Unlike strict KJV onliers, I encourage studying the original Greek and Hebrew texts, the Masoretic for the Hebrew and Textus Receptus for the Greek.
The Strongs Concordance is helpful but does have it's flaws, sometimes what it says a word means is influenced by tradition. And occasionally it slips distinguishing between similar word or different forms of words.
StrongsKJV
StrongsDictionary
StrongsConcordance
StrongsHebrewAlphabet
This is a good Website for help studying the the very Unique Hebrew Language and it's Alphabet.
AncientHebrew
A Translation of the Hebrew Bible into English made by Jews. It can be interesting to compare.
http://www.mechon-mamre.org/p/pt/pt0.htm
Besides things changed to make it's Hebrew identity obvious (and reject Christian interpretations of key Prophecies) it seems to align a lot with the KJV.

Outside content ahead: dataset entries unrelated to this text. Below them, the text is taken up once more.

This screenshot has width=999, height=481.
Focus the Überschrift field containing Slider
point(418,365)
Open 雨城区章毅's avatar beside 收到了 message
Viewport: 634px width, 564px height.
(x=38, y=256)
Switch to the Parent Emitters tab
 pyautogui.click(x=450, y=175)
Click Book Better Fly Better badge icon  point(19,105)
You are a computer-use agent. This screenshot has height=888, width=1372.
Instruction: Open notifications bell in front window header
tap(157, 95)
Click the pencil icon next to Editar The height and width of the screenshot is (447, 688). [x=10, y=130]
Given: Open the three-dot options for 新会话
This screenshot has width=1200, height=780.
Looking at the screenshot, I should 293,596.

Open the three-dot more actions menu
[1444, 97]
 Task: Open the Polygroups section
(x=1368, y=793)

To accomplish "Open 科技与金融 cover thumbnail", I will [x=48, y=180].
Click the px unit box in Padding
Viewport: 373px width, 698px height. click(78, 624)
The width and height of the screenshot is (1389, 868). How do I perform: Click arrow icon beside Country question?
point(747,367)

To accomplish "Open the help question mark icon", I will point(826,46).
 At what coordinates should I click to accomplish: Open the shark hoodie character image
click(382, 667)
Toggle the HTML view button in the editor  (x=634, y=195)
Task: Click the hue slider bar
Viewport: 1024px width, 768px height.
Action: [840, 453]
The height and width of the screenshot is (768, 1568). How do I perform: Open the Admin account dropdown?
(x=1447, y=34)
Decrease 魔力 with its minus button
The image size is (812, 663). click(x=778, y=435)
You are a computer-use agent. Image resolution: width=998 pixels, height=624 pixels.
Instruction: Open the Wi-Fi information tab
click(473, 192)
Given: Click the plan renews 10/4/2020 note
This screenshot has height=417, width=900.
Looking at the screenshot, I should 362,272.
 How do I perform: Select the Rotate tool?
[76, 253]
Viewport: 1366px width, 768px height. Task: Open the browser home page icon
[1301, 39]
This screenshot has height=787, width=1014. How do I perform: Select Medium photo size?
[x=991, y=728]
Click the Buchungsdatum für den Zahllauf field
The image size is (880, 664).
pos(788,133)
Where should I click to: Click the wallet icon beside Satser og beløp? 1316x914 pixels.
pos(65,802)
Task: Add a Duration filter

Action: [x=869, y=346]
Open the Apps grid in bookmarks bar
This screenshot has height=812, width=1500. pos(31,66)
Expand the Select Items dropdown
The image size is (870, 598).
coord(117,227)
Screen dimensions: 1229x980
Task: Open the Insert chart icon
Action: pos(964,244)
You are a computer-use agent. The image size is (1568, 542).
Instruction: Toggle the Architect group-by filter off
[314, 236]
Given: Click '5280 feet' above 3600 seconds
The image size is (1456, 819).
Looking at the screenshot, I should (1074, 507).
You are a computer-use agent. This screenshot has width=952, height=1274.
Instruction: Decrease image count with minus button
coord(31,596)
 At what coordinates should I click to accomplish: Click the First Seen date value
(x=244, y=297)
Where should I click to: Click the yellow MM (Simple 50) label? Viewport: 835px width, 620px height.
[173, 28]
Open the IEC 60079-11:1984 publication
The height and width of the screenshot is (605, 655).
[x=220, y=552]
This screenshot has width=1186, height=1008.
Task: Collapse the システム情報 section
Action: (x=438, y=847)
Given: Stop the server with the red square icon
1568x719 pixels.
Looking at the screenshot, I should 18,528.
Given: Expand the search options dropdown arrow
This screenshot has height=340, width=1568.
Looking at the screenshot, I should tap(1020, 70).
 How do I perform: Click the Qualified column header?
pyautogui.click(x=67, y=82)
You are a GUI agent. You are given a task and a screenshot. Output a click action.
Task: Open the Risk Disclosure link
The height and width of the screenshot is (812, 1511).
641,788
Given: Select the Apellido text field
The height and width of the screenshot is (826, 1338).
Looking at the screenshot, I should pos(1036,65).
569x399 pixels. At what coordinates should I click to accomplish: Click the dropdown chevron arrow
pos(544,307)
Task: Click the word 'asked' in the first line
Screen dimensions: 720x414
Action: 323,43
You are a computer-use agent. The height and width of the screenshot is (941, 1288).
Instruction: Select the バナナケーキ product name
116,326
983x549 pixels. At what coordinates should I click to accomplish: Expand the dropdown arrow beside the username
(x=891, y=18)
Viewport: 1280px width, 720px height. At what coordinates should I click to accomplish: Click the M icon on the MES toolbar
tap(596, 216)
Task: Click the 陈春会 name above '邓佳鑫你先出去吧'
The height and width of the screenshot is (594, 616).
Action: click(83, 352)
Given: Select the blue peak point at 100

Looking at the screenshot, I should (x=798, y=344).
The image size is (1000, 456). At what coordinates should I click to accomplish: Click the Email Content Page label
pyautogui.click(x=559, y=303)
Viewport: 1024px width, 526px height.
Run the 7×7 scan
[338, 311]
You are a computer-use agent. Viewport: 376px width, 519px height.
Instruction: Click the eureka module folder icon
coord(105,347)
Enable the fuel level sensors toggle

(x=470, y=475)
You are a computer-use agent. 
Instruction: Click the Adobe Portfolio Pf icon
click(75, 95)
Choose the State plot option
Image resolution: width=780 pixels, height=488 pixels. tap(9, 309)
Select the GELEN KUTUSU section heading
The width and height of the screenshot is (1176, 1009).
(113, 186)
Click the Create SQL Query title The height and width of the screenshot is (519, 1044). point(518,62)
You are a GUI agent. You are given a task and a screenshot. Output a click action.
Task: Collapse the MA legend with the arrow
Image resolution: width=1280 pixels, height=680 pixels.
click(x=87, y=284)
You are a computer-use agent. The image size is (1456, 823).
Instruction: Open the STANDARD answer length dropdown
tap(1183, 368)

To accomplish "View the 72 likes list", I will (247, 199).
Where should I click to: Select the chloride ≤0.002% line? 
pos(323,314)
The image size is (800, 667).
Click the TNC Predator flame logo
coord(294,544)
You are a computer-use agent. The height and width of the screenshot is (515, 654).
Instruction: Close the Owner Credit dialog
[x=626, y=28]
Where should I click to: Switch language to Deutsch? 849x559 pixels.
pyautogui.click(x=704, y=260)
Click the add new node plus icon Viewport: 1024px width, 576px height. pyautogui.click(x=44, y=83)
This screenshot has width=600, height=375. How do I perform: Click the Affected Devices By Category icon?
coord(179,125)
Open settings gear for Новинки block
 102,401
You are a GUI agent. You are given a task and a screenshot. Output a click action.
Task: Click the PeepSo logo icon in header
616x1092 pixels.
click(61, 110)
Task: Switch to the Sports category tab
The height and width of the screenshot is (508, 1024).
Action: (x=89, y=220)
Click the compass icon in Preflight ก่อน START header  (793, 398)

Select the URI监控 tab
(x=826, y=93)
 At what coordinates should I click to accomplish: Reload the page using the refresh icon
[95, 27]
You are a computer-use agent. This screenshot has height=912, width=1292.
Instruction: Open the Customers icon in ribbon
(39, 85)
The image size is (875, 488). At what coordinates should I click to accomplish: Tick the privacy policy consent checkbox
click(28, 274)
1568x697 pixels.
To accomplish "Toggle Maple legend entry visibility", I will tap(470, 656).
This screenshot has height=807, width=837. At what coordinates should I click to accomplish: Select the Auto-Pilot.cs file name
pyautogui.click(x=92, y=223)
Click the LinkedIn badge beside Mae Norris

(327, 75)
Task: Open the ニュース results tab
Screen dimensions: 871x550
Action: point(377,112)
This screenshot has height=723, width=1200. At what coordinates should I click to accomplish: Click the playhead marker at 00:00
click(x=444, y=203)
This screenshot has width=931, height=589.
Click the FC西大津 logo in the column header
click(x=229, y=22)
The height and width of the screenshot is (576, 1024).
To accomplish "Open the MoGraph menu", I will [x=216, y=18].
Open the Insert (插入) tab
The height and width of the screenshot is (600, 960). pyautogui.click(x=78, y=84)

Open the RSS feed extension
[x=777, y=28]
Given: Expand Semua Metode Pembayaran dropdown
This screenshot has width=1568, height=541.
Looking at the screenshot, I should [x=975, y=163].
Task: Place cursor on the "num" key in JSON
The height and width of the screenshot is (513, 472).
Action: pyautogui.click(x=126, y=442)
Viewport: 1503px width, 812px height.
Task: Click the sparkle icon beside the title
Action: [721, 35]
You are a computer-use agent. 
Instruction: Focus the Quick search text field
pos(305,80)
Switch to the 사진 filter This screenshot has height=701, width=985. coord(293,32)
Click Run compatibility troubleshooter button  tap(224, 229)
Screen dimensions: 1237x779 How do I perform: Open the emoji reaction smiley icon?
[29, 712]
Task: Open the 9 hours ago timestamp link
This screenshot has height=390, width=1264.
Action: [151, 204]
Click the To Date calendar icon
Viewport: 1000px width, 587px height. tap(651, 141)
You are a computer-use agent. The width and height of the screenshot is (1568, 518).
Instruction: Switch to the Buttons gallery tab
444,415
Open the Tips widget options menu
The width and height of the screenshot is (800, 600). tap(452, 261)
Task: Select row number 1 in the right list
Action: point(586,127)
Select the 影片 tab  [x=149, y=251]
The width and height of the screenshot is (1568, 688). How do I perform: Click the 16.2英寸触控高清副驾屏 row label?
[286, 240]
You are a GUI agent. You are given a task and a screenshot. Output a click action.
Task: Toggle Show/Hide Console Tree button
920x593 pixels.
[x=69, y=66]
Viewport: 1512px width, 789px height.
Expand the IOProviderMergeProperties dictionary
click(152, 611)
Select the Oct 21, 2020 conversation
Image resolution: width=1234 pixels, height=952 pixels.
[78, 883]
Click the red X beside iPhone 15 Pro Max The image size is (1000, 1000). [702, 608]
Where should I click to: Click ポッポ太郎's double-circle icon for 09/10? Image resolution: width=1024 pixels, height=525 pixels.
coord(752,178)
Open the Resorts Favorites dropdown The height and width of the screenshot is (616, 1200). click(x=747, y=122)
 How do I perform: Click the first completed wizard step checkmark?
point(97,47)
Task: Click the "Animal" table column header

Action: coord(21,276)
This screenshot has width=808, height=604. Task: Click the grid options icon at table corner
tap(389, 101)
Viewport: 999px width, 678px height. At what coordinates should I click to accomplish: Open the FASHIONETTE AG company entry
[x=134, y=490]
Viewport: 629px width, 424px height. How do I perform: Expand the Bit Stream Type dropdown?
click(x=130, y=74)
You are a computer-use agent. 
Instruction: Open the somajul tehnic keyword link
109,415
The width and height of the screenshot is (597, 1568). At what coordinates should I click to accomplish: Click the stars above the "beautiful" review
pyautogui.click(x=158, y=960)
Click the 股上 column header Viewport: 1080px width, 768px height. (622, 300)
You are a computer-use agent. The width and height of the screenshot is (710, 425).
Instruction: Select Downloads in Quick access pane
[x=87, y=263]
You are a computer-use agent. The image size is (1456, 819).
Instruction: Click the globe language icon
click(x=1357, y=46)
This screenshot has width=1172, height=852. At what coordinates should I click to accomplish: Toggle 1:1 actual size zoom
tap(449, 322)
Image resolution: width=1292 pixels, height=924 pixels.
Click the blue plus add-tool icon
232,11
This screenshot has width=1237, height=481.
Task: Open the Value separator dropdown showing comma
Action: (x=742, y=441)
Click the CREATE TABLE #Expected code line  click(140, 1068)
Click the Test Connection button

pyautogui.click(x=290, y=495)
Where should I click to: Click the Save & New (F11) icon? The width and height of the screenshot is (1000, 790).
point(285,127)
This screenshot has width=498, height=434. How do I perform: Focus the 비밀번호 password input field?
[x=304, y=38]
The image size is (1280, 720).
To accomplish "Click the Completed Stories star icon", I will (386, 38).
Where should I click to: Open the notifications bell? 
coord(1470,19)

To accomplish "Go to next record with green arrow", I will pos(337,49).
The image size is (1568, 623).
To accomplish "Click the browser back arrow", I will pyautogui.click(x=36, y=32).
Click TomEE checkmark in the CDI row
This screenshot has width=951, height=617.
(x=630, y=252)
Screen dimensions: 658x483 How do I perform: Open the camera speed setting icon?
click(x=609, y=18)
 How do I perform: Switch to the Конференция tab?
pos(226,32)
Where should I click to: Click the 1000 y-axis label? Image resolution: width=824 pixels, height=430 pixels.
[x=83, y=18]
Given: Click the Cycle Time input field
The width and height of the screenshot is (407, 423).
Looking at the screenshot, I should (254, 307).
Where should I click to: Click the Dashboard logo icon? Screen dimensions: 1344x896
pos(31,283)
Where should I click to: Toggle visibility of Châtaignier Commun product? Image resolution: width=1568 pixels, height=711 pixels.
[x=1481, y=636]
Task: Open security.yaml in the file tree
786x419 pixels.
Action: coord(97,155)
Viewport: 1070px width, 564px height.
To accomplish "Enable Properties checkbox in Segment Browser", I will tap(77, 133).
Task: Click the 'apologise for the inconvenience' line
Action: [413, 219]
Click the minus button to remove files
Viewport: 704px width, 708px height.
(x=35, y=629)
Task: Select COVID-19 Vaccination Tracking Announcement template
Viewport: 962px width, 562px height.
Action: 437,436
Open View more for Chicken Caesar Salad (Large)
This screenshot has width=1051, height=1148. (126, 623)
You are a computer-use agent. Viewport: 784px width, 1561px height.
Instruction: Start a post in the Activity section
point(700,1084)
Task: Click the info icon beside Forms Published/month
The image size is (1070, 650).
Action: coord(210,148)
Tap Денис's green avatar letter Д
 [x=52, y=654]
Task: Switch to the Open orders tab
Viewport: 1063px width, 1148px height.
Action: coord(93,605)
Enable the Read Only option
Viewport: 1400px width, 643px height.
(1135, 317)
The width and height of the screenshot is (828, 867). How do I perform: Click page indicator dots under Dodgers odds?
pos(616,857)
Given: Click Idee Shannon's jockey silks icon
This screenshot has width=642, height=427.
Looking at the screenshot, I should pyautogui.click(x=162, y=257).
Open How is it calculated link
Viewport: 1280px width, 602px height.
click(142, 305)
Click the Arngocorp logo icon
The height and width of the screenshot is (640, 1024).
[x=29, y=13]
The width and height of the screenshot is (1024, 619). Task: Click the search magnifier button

It certainly like all Jews (Rabbinic and Karaite anyway, and all Jewish Christians I'm aware of) uses the same Masoretic source text as the KJV. As does the Greens Inter-Lineal translation. The Greens NT isn't Alexandrian but does break from the Textus Receptus occasionally, and Greens himself questioned the canonocity of certain key passages. It's a useful study help but be cautious.
The Young's Literal Translation (YLT) used the same source texts as the KJV, so it doesn't belong in the same category as other modern translations.
I wish people that are radically KJV only would learn to acknowledge at least two things.
1. Some words have changed meaning since 1611, and they're not always at first glance obvious, like Fornication.
2. Many English words have more then one meaning, context often makes what meaning clear, but not always, and sometimes the original Greek or Hebrew doesn't share all the meanings that KJV word has had.
So in such contexts it helps to go back to the Greek and Hebrew (provided you use the KJV source texts, Masoritic and Textus Receptus, not the Alexandrian manuscripts or the Septuagint or the Vulgate) to help clarify which equally valid reading of the English is correct.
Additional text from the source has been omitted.